Ayodeji Richard Makun, also known by his stage name A.Y, is a Nigerian actor, comedian, radio and TV presenter, writer, producer and film director. Born on 19 August 1971, he hails from Ifon, Ose local government in Ondo State. He is the host of the A.Y live shows and A.Y comedy skits. His first movie, 30 Days in Atlanta was produced by him and directed by Robert O. Peters. He was made a U.N Peace Ambassador. In 2009, he was made United Nations Peace Ambassador. He is also the CEO of Corporate World Entertainment Nigeria.

Education
Ayo Makun attended Delta State University, Abraka, Delta State, Nigeria. He graduated (after spending nine years) in 2003 as a theatre arts student. While he was a student, A.Y won awards such as the most fashionable student on campus (1999 and 2000); best show-biz promoter (2001); the most celebrated student on campus (2001) and the Jaycee Club socio-personality award (2003).

Career
Ayo Makun came into spotlight after being Alibaba Akporobome's personal assistant and event manager. He wrote going "A.Y wire" as a guest columnist in The Sun (Nigeria) and Gbenga Adeyinka's "Laugh Mattaz".

Personal life
Ayo Makun is the oldest male child from a family of seven. He married his wife, Mabel in November, 2008. They are blessed with two children,Michelle Makun and Ayomide Makun.

## [Tasks]
• 1. In the Ayo Makun profile, what year did he graduate from Delta State University?
• 2. Print everything in the Ayo Makun profile from "Ayodeji Richard Makun, also" down to "World Entertainment Nigeria.".
The records play no part in this work on the Ayo Makun profile.

## [Data listing]
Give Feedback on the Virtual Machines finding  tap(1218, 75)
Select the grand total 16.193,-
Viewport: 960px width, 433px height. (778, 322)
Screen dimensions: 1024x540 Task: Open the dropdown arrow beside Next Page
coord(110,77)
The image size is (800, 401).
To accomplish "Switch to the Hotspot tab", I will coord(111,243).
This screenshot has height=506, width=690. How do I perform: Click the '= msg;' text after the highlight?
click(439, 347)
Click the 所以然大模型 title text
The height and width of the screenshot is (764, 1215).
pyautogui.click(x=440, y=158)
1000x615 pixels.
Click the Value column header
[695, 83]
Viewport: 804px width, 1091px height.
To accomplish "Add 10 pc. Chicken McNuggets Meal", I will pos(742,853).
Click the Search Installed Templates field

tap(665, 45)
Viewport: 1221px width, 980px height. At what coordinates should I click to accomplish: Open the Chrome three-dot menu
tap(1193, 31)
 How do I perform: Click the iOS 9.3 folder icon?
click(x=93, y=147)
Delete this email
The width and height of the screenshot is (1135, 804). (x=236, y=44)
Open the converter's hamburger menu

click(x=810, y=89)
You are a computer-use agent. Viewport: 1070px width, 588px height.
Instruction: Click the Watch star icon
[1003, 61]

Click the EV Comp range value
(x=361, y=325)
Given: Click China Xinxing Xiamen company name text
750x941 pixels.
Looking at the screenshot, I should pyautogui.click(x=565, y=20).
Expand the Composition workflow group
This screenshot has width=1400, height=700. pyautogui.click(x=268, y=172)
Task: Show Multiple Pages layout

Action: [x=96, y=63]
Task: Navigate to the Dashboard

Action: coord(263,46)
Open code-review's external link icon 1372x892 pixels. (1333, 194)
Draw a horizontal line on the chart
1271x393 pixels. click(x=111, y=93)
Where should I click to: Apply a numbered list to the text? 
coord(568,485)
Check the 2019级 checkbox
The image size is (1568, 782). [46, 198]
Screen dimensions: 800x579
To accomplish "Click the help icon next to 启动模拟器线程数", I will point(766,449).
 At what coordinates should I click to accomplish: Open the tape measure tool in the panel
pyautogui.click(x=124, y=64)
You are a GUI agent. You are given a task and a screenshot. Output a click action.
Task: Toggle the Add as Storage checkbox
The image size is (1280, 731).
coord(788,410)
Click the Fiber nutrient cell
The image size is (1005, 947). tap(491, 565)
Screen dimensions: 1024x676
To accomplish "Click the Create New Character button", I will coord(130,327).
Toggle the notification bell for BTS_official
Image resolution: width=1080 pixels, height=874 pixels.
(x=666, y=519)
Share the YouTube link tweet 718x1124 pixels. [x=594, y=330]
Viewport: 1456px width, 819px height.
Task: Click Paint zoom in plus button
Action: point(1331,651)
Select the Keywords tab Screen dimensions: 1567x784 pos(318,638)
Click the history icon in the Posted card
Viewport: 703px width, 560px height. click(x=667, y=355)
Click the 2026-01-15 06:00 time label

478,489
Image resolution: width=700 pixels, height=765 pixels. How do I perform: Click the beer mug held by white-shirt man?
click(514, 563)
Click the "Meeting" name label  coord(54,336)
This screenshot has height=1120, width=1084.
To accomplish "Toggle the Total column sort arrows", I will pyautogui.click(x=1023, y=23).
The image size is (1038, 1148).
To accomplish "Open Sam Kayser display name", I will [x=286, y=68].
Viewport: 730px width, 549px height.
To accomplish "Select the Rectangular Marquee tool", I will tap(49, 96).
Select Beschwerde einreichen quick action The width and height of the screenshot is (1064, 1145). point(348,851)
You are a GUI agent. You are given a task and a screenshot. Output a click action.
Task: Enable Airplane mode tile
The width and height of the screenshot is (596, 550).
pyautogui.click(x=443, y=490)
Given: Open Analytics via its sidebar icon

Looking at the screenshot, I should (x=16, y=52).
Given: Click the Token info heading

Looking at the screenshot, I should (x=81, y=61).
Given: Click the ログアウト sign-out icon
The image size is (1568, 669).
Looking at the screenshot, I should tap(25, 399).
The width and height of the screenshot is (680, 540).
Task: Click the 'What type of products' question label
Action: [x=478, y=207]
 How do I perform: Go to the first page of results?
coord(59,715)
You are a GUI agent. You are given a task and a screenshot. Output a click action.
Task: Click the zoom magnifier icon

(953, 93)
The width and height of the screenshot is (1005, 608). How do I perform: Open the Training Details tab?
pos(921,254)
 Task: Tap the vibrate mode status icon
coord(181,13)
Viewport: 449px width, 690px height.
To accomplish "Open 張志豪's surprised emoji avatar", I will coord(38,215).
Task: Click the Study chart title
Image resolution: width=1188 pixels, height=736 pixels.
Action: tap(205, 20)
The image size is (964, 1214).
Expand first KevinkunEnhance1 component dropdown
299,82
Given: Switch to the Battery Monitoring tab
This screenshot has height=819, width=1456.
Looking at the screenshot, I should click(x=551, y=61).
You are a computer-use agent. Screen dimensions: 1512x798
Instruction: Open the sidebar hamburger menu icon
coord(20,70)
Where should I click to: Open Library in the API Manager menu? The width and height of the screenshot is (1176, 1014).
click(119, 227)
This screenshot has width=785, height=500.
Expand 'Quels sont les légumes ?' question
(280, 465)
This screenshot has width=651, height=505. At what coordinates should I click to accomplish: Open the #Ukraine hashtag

## [Outputs by task]
• 1. 2003

• 2.
Ayodeji Richard Makun, also known by his stage name A.Y, is a Nigerian actor, comedian, radio and TV presenter, writer, producer and film director. Born on 19 August 1971, he hails from Ifon, Ose local government in Ondo State. He is the host of the A.Y live shows and A.Y comedy skits. His first movie, 30 Days in Atlanta was produced by him and directed by Robert O. Peters. He was made a U.N Peace Ambassador. In 2009, he was made United Nations Peace Ambassador. He is also the CEO of Corporate World Entertainment Nigeria.